▶ Aufgabe A: Geben Sie anhand des Lesetextes an, seit wie vielen Jahren Susanne Heisse gegen den Plastikmüll am Lago de Atitlán kämpft.
▶ Aufgabe B: Fassen Sie den Absatz im Lesetext, der mit „Die Biologin Angelika Mojica ist da skeptisch“ beginnt, als Stichpunktliste zusammen und behalten Sie dabei seine wesentlichen Fakten bei.
▶ Aufgabe C: Schreiben Sie aus dem Lesetext den Teil ab, der mit den Worten „Plastikflaschen und Chipstüten“ beginnt und mit „in den See.“ endet.

▶ Lesetext:
^^^^

Plastikflaschen und Chipstüten füllen die Straßengräben
Die Biologin Angelika Mojica ist da skeptisch. „Die Instandhaltung der teuren Kläranlage wird sich der Staat bald nicht mehr leisten können und dann wird sie wieder abgeschaltet“, lautet ihre ernüchternde Einschätzung. Ebenso bezweifelt sie, dass alle Bauern mittlerweile organischen Dünger benutzen: „Während des Wahlkampfes hat Präsident Pérez Molina versprochen, den Bauern Düngemittel zu schenken“, sagt sie. Ob die organisch sind, sei fraglich. Es ist fast drei Jahre her seit dem ersten Auftreten der Cyanobakterien und noch immer läuft in Santiago Atitlán, einer Stadt mit 35.000 Einwohnern, ungeklärtes Abwasser in den See.
Ungelöst sind zudem die Müllprobleme. Plastikflaschen und leere Chips-Tüten schwimmen in Flüssen und füllen die Straßengräben. Laut Regierungsberater Barrientos sind zwar Fortschritte zu verzeichnen. Der Müll werde mittlerweile fast überall abtransportiert und recycelt, berichtet er. Aus dem Plastik werden unter anderem Rohre hergestellt. Aber Susanne Heisse, die seit 20 Jahren gegen den Plastikmüll am Lago de Atitlán kämpft, weiß, wie viel Geduld und Hartnäckigkeit für Veränderungen nötig sind. Die gebürtige Deutsche lebt in dem rund 2000-Einwohner-Ort San Marcos, der auf ihre Initiative zu den Vorreitern beim Recycling zählt. Doch auch hier gebe es noch vieles zu tun, sagt sie: „In erster Linie ist es ein Bildungsproblem.“ Die von ihr gegründete Bewegung Pura Vida bezieht deshalb vor allem Kinder in ihre Arbeit ein. Um Plastikflaschen von Straßenrändern zu sammeln, veranstaltet sie ganze Schulausflüge. Da der Müll jahrelang nicht abtransportiert wurde, ist sie auf die Idee gekommen, aus leeren Flaschen Häuser zu bauen. Dazu füllt sie die Flaschen mit Chipstüten, stapelt sie und stabilisiert sie mit einem Gitternetz. Ein Holzgerüst hält die Wände zusammen, die anschließend mit Mörtel aus Vulkangestein verputzt werden. In San Marcos gibt es eine Grundschule aus Plastikflaschen, auch im Öko-Hotel in Santa Cruz, in dem Juliana Mojica arbeitet, stehen Sitzbänke und Regale aus Plastik, elegant verputzt und weiß angestrichen.

^^^^

▶ Eingabedaten:

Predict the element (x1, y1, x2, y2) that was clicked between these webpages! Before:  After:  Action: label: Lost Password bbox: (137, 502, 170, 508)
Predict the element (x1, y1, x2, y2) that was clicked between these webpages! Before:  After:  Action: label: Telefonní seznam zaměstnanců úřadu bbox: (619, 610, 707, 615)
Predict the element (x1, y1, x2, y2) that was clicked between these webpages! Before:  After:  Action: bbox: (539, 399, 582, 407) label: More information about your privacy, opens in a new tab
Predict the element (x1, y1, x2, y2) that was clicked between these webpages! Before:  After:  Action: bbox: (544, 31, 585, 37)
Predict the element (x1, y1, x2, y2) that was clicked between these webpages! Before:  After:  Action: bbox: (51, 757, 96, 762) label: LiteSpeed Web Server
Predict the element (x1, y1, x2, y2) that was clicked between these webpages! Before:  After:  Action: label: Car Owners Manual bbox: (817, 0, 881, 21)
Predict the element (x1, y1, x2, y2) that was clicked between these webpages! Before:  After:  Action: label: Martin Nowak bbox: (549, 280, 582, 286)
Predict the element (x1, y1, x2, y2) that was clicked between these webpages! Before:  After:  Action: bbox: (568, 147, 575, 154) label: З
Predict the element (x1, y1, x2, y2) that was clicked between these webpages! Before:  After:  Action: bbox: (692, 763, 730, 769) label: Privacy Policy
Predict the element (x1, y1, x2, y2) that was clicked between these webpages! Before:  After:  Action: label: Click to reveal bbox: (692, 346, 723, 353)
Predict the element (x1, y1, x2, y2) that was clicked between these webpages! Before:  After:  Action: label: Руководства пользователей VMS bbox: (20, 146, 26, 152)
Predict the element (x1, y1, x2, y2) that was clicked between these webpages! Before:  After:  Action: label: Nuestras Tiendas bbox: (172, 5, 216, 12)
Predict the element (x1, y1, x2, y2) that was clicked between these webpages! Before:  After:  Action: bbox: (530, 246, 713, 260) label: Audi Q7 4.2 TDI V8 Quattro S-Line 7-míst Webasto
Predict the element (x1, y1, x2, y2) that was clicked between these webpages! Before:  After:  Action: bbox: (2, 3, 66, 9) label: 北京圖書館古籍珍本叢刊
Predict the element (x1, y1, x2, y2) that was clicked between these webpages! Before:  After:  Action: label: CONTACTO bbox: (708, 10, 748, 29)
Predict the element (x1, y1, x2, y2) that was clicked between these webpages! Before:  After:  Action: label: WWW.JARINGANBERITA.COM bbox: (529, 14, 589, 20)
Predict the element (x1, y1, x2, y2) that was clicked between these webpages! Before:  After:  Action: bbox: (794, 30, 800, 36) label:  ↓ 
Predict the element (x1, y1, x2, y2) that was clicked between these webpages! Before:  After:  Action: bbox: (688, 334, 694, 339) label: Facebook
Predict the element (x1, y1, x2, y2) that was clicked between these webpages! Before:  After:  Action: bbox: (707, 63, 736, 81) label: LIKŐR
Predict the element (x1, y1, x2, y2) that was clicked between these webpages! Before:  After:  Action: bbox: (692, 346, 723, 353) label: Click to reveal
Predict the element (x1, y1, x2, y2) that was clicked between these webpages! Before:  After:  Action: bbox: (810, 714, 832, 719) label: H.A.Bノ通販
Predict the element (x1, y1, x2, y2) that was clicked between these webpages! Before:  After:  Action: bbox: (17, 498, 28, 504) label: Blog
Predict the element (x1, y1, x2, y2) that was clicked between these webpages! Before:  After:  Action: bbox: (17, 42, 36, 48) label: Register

^^^^

▶ Antwort A: Seit 20 Jahren.

▶ Antwort B:
- Die Biologin Angelika Mojica glaubt, dass sich der Staat die Instandhaltung der teuren Kläranlage bald nicht mehr leisten kann und sie dann wieder abgeschaltet wird.
- Sie bezweifelt, dass alle Bauern inzwischen organischen Dünger benutzen.
- Präsident Pérez Molina hat im Wahlkampf versprochen, den Bauern Düngemittel zu schenken. Ob diese organisch sind, ist fraglich.
- Die Cyanobakterien sind vor fast drei Jahren zum ersten Mal aufgetreten.
- In Santiago Atitlán, einer Stadt mit 35.000 Einwohnern, läuft noch immer ungeklärtes Abwasser in den See.

▶ Antwort C:
Plastikflaschen und Chipstüten füllen die Straßengräben
Die Biologin Angelika Mojica ist da skeptisch. „Die Instandhaltung der teuren Kläranlage wird sich der Staat bald nicht mehr leisten können und dann wird sie wieder abgeschaltet“, lautet ihre ernüchternde Einschätzung. Ebenso bezweifelt sie, dass alle Bauern mittlerweile organischen Dünger benutzen: „Während des Wahlkampfes hat Präsident Pérez Molina versprochen, den Bauern Düngemittel zu schenken“, sagt sie. Ob die organisch sind, sei fraglich. Es ist fast drei Jahre her seit dem ersten Auftreten der Cyanobakterien und noch immer läuft in Santiago Atitlán, einer Stadt mit 35.000 Einwohnern, ungeklärtes Abwasser in den See.